• [Problem requirements]: Count the lines in the dataset rows below that contain the string "page". Reply with the number alone.

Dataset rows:
______________________________

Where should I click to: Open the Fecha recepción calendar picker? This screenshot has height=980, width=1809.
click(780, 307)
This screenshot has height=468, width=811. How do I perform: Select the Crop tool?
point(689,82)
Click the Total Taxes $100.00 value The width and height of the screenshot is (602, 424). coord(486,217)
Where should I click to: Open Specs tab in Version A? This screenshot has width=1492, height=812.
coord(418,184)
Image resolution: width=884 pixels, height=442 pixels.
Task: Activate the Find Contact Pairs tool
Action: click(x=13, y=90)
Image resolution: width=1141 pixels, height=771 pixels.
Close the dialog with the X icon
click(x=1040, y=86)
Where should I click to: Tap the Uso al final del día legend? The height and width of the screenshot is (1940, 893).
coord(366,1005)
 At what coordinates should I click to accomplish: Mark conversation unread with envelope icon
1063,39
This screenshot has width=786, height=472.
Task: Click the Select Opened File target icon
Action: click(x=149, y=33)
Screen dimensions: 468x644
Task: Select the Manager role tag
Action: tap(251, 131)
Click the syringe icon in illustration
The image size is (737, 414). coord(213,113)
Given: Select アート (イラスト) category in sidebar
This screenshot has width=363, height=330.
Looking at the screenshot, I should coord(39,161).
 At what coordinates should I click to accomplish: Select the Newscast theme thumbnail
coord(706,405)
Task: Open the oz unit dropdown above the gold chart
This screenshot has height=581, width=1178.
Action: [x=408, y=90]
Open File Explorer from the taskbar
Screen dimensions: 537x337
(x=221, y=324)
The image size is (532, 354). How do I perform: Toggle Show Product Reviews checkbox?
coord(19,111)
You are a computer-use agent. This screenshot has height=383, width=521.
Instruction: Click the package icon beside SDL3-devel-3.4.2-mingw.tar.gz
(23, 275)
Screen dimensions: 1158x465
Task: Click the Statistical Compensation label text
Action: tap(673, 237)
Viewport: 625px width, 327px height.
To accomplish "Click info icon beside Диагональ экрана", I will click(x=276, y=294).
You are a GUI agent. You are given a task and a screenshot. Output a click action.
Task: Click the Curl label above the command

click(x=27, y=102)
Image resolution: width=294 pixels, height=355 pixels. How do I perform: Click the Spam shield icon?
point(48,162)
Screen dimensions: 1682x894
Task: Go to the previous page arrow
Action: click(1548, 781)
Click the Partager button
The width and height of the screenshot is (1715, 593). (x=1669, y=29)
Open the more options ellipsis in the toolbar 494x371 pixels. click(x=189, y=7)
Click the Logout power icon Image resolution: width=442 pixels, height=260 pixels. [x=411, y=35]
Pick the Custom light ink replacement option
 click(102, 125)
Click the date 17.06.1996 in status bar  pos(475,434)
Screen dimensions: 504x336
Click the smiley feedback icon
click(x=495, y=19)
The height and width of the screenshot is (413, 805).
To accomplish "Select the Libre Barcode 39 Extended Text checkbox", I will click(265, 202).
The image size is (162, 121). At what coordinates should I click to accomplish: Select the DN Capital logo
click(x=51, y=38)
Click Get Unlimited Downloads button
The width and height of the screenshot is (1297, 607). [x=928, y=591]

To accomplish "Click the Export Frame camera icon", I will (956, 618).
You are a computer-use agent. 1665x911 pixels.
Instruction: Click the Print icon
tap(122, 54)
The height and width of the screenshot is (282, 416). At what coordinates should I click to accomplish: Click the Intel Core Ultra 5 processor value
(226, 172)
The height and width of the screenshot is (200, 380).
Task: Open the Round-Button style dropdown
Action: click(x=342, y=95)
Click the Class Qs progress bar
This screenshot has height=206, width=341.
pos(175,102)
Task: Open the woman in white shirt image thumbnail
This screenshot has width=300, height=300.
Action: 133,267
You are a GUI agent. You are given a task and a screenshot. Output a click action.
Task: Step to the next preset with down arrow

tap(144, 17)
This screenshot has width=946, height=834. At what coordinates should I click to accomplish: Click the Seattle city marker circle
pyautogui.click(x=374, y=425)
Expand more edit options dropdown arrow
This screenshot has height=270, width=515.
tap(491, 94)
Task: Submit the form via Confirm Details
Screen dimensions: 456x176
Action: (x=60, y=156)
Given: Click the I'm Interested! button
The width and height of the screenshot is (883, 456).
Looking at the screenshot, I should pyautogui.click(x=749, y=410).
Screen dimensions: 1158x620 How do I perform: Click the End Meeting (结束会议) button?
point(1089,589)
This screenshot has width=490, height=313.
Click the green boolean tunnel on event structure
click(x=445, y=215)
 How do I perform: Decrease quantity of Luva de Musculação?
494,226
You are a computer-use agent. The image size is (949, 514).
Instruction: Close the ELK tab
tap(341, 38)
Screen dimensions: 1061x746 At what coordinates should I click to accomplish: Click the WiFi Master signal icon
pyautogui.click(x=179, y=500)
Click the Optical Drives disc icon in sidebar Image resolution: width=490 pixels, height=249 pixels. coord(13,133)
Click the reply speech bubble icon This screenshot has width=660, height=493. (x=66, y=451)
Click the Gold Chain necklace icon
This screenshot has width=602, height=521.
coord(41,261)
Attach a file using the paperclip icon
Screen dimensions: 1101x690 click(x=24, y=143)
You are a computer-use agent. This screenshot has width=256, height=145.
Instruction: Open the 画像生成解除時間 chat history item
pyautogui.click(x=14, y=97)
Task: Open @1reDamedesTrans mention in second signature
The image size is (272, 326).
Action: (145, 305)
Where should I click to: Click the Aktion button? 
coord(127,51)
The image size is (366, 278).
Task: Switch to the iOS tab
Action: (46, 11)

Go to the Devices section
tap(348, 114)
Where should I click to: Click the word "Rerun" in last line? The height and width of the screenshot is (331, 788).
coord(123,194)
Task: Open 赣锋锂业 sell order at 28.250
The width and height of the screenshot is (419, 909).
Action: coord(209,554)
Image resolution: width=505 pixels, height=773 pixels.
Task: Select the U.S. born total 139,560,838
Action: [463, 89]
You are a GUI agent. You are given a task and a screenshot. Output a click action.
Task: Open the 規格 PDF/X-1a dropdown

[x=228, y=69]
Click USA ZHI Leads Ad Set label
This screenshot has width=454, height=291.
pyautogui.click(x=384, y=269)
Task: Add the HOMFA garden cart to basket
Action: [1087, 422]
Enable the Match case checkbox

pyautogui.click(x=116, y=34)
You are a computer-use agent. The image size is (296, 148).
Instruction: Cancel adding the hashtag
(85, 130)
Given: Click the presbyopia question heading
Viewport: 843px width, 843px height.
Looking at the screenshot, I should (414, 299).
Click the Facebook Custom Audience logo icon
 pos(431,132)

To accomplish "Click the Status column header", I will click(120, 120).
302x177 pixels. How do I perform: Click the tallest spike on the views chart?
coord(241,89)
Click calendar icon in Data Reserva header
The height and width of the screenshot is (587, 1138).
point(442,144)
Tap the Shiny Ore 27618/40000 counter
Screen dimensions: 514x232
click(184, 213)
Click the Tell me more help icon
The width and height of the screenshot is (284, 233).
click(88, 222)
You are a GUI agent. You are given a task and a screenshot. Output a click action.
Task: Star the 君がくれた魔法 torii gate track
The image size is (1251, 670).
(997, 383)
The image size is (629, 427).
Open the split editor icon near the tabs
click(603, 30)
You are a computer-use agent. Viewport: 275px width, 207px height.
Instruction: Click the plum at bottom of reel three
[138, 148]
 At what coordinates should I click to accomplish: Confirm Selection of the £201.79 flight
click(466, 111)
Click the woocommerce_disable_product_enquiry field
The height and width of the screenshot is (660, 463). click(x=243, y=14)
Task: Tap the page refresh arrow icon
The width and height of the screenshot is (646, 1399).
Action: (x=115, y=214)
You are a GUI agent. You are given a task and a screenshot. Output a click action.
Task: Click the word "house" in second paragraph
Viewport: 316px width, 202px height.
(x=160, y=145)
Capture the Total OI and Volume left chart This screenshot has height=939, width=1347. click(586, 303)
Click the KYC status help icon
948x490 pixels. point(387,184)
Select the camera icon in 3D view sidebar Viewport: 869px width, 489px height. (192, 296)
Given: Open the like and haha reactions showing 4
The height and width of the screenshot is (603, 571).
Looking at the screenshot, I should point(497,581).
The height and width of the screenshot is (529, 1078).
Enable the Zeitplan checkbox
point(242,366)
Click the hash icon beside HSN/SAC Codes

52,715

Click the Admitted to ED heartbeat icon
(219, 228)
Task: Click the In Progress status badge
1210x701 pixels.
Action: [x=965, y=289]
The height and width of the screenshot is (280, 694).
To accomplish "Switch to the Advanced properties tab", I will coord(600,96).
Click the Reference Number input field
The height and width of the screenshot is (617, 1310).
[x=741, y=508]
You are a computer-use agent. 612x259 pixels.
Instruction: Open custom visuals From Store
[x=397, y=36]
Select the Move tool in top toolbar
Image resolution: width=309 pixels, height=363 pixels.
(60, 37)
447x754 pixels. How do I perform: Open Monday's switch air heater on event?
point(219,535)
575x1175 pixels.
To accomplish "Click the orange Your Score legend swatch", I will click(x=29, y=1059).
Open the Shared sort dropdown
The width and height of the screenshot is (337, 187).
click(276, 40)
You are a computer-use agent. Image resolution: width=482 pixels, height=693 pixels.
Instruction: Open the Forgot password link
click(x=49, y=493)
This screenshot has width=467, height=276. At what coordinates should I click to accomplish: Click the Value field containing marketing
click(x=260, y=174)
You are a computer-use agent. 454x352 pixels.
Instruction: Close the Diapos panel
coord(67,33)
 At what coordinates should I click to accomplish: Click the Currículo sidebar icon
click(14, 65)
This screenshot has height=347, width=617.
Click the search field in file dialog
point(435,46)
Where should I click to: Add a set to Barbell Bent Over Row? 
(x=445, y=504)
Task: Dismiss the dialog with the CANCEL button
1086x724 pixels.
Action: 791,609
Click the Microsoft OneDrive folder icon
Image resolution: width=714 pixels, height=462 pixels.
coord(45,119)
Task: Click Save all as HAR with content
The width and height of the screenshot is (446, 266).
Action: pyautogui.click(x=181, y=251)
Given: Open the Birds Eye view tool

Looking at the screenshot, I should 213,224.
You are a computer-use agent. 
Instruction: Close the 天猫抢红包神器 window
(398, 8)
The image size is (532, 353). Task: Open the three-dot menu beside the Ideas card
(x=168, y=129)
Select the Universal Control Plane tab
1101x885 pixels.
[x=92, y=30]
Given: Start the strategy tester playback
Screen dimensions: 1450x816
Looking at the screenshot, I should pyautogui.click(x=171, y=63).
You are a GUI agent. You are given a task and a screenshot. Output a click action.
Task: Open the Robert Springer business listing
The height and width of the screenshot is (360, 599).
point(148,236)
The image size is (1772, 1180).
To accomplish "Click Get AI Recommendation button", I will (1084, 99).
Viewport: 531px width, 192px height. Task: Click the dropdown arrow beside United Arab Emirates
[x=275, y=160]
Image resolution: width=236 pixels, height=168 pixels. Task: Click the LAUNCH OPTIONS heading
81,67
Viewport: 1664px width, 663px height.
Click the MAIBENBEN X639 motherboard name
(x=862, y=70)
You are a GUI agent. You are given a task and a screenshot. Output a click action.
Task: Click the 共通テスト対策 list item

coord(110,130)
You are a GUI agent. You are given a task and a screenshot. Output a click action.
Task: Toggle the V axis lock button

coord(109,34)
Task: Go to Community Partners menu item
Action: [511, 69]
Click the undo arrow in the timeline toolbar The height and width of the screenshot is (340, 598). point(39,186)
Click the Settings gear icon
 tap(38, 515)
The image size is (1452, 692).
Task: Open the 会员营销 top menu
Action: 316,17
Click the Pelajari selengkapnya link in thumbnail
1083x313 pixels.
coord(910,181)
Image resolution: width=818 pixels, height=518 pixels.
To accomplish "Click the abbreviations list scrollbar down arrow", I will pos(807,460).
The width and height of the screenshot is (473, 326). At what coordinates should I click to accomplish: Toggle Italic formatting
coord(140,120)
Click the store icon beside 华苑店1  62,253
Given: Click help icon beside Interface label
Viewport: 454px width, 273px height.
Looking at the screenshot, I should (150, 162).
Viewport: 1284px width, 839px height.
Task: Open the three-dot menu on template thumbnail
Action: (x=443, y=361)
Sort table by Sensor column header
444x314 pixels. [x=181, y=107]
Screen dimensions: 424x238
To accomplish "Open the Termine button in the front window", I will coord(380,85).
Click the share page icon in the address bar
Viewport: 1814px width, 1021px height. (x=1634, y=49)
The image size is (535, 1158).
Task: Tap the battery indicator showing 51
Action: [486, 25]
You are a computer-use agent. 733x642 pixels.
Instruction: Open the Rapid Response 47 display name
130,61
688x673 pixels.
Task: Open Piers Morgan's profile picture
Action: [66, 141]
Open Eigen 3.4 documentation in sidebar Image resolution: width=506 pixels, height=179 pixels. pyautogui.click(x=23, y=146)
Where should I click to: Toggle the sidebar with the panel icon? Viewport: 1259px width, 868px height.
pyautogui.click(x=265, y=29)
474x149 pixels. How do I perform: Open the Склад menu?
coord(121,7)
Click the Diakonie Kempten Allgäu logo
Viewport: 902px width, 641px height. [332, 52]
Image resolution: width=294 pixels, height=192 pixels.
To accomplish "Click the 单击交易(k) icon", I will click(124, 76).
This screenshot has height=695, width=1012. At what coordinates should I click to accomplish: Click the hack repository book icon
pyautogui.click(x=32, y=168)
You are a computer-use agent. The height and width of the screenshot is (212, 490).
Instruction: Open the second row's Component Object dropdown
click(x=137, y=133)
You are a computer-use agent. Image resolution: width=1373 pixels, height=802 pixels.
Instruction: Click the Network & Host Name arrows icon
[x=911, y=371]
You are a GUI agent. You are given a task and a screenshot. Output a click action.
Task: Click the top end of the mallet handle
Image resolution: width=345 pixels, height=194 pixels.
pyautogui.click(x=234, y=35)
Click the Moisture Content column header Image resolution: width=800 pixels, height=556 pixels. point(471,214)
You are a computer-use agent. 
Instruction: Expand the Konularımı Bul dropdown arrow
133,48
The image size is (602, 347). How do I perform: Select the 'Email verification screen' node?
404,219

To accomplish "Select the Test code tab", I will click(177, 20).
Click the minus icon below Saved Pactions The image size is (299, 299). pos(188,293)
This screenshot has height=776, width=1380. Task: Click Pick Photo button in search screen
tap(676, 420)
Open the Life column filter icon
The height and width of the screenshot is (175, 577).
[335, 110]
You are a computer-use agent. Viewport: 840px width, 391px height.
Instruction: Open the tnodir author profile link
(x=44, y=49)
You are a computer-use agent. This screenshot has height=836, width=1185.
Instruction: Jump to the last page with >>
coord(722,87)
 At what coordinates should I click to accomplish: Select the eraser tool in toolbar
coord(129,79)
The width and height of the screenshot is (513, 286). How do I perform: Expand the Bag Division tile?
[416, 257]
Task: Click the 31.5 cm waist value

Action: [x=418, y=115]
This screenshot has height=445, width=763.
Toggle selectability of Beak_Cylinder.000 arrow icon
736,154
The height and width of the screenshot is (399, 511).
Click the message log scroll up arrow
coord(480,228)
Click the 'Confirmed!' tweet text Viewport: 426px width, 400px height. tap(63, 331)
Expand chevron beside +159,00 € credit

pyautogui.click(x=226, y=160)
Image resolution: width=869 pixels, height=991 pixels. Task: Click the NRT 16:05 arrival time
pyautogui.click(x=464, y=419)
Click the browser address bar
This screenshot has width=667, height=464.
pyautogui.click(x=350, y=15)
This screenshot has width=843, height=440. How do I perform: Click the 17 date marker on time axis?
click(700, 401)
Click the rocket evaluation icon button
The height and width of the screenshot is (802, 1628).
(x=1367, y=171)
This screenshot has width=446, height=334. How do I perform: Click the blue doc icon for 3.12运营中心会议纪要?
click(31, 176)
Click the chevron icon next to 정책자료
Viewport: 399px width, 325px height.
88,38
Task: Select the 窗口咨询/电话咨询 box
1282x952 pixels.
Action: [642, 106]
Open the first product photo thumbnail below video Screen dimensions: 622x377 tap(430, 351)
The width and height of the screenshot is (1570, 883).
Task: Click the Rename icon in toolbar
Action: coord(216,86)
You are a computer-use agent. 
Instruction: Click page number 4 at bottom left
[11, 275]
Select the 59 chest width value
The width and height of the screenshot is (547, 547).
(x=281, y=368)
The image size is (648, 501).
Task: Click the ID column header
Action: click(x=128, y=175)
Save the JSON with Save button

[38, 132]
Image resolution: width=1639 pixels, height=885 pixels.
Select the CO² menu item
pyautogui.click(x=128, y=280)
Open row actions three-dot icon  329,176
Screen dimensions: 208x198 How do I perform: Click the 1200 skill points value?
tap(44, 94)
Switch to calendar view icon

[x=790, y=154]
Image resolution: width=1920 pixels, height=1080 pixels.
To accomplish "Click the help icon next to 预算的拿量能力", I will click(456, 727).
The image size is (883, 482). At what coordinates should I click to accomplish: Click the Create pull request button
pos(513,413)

______________________________

• [The solution]: 5